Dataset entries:
=== Section Start ===
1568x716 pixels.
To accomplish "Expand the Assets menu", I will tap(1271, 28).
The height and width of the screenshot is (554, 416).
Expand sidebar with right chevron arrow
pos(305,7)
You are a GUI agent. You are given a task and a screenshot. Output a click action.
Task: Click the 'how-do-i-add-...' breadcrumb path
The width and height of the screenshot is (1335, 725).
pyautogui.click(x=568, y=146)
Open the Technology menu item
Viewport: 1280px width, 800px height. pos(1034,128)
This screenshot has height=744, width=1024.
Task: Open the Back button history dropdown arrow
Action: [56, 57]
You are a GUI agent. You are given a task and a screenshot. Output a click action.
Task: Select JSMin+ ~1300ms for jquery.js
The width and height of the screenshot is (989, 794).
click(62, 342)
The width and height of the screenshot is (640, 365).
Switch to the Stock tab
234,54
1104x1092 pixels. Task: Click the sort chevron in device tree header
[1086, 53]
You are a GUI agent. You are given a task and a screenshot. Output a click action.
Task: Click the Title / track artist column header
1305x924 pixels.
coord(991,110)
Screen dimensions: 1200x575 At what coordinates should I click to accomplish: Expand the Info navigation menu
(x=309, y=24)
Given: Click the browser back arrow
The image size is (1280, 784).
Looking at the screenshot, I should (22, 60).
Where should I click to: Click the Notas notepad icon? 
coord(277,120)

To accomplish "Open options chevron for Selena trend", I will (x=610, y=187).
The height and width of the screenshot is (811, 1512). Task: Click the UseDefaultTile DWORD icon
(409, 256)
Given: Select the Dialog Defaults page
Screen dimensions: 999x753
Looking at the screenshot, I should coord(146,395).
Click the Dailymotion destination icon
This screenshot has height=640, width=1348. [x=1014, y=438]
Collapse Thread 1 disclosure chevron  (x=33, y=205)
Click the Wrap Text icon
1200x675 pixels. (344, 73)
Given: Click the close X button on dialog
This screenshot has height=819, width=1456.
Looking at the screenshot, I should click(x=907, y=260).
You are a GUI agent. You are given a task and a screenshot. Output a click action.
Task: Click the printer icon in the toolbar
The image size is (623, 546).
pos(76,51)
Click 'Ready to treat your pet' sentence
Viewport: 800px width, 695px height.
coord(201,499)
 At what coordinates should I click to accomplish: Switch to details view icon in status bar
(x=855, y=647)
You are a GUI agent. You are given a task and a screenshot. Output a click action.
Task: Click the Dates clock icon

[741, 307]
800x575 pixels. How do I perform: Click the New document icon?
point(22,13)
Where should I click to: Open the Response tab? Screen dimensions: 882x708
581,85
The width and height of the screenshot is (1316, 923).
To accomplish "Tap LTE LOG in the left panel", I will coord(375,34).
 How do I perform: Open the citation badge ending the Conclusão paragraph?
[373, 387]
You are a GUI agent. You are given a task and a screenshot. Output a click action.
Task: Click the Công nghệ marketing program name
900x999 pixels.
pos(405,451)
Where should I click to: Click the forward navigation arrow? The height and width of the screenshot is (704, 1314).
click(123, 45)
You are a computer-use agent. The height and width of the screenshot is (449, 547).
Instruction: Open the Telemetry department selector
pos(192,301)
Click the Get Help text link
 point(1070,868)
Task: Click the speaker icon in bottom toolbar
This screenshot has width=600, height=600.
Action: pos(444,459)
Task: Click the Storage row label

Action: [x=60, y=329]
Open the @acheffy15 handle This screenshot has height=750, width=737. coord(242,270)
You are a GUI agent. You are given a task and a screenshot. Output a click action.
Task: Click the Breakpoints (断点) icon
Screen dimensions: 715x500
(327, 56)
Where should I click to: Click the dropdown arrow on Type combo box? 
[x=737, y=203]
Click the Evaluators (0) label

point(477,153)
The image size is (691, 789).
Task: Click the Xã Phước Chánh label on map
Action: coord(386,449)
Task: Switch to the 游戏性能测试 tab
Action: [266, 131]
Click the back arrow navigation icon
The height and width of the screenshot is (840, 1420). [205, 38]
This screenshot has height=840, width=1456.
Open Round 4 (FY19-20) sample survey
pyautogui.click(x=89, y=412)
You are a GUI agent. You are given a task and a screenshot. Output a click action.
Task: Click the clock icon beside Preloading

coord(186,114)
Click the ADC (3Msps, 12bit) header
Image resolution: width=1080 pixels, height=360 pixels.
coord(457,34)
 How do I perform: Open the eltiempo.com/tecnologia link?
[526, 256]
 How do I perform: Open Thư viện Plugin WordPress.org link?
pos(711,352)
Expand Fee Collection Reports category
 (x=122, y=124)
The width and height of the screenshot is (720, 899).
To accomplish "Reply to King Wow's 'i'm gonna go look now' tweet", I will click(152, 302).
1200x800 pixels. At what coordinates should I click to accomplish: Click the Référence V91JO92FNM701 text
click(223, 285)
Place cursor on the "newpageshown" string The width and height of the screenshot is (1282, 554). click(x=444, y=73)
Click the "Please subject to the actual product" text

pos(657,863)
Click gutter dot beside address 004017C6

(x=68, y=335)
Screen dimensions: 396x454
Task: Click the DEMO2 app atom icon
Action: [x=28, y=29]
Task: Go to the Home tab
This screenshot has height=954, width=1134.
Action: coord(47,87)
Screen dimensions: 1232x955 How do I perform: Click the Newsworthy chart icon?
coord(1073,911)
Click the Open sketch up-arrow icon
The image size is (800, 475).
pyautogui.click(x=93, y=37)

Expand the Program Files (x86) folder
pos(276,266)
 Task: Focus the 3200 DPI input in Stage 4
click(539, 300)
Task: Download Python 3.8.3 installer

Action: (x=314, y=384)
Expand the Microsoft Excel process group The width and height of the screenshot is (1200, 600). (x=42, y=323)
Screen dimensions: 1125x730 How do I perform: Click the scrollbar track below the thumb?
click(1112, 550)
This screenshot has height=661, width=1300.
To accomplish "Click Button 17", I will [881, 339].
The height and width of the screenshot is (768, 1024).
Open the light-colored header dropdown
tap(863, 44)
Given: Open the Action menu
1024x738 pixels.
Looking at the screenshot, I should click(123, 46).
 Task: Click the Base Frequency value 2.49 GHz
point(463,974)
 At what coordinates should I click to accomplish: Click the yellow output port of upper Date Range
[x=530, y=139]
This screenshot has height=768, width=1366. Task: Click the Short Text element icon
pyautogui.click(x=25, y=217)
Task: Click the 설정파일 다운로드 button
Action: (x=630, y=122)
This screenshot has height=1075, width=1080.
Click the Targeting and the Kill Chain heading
=== Section End ===
Task prompt: Retype exactly the lines of the data above that fall between the line with "Given: Select the Dialog Defaults page" and the line with "Task: Click the printer icon in the toolbar", inclusive, and add nothing.

Solved exercise:
Given: Select the Dialog Defaults page
Screen dimensions: 999x753
Looking at the screenshot, I should coord(146,395).
Click the Dailymotion destination icon
This screenshot has height=640, width=1348. [x=1014, y=438]
Collapse Thread 1 disclosure chevron  (x=33, y=205)
Click the Wrap Text icon
1200x675 pixels. (344, 73)
Given: Click the close X button on dialog
This screenshot has height=819, width=1456.
Looking at the screenshot, I should click(x=907, y=260).
You are a GUI agent. You are given a task and a screenshot. Output a click action.
Task: Click the printer icon in the toolbar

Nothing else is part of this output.